Learning new things quickly – Evolutionary fitness
Machine learning systems – deep learning ones especially – need huge amounts of data (labeled or unlabeled) to learn and tons of computational power to train. The three main training frameworks – supervised, reinforcement, and self-supervised learning – are subject to these limitations. AlphaZero played 44 million games against itself before beating Stockfish. GPT-3 was trained with most of the internet’s text data. Expert chess players and world-class writers need nowhere near that amount of practice.

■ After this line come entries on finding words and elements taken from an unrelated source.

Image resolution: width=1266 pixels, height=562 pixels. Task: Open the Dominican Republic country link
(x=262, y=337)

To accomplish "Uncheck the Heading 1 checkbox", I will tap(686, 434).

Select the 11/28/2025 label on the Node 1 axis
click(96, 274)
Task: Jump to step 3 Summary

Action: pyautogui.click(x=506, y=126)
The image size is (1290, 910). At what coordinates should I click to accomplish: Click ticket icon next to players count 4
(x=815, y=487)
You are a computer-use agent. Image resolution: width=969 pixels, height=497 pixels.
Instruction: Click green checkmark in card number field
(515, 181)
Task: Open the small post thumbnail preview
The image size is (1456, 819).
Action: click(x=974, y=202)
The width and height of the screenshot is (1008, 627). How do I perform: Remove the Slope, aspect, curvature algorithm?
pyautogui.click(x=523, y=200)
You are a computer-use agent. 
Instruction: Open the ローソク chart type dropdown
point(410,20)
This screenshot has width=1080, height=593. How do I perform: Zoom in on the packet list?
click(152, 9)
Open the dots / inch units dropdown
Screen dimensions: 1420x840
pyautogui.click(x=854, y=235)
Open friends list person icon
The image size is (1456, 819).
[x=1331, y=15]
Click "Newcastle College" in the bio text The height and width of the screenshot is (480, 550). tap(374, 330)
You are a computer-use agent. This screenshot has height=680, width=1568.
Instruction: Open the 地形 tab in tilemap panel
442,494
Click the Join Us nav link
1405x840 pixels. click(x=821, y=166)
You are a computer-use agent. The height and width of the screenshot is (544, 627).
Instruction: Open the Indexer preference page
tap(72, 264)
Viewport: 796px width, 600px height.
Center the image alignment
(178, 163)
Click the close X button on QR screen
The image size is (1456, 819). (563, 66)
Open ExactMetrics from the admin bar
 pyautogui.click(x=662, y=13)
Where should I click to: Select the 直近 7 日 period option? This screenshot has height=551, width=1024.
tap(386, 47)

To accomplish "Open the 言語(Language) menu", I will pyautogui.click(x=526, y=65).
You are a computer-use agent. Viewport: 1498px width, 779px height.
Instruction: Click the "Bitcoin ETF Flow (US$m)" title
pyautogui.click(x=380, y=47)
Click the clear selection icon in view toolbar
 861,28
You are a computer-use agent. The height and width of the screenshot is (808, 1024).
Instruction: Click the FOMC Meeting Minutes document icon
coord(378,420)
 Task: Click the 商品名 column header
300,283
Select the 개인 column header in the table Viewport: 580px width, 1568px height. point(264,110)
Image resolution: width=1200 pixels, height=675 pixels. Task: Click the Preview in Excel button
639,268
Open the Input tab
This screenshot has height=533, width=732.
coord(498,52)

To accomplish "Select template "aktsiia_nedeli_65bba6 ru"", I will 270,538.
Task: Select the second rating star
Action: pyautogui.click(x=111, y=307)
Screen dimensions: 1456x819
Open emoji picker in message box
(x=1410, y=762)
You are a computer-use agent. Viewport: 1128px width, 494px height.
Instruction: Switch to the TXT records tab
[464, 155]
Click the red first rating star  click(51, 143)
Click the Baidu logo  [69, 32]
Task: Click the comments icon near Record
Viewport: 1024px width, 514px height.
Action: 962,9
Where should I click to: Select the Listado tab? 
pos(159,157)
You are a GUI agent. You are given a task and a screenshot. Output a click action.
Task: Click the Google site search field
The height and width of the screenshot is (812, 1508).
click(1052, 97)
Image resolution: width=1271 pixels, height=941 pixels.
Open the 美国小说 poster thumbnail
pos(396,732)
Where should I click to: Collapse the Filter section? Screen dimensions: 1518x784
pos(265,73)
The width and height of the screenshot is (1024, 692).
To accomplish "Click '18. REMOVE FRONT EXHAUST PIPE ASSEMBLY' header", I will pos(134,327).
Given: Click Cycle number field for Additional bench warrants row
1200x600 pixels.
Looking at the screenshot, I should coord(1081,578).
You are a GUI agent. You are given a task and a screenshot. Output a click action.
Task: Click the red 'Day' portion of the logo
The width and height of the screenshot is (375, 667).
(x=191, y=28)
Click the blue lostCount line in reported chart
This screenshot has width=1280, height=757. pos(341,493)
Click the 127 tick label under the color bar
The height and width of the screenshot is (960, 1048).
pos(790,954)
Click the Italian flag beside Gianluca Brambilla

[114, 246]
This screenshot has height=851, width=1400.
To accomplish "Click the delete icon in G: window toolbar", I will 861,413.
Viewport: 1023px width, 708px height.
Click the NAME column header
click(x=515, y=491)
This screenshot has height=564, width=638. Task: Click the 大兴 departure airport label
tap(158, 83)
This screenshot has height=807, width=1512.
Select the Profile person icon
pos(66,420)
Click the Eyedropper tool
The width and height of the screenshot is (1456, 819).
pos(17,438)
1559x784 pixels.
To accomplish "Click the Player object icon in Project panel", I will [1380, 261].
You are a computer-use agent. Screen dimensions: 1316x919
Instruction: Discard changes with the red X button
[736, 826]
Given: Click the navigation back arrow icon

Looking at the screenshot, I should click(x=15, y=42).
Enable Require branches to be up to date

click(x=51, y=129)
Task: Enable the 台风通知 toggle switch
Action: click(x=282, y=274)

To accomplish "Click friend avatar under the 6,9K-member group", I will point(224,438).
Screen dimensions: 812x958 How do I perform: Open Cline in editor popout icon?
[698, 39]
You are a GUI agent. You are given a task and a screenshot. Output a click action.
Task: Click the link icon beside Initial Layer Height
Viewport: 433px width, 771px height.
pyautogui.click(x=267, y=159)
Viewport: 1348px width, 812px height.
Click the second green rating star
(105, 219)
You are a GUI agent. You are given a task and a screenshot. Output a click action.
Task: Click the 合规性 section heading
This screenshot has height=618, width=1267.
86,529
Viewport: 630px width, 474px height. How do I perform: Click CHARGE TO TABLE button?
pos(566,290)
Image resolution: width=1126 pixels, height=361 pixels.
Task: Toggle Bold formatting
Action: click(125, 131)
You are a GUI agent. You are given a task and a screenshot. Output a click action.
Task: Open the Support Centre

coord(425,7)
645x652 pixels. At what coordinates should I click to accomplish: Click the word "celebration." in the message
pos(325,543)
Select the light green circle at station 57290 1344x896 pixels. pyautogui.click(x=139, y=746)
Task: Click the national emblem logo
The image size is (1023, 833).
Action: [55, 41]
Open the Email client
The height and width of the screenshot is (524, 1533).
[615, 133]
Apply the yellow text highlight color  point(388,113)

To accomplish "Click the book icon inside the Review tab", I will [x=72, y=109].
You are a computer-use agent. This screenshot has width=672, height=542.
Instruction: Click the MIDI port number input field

In general, human children learn rather quickly in comparison. At 1 month old, prelinguistic infants can distinguish phonemes. Before 1 year of age, they can infer cause-effect relationships. And kids learn to speak fluently at 5 y.o from sparse data. Adults are no different. We can learn the basics of driving with a few hours of practice. Self-driving cars, as we saw earlier, are still way below our level after years of simulations.
As Hinton, Bengio, and LeCun note in their paper, "[h]umans […] seem to be able to learn massive amounts of background knowledge about the world, largely by observation, in a task-independent manner." We’re simply unmatched in our ability to learn fast from experience and observation. A key piece of this puzzle is evolution. We’ve developed fine tools to navigate the world, whereas AI is designed directly by us. AI has to compensate for the lack of evolutionary advantages with learning. We come to the world mostly prepared to deal with it. AIs have to learn from scratch.
Summarizing
AI is great at solving some problems. Machine learning systems are starting to reach excellence in perceptual tasks, also called system 1 tasks – borrowing the concept from psychologist Daniel Kahneman. But they can’t seem to dominate high-level cognitive abilities.
Humans are also great at solving some problems. There’s some overlap with AI, but we remain unchallenged at higher cognitive tasks. Reasoning, planning, decision-making, understanding causality, language, or intuitive physics…all these brain processes still lie outside the limits of AI. And it doesn’t look like it’ll change anytime soon.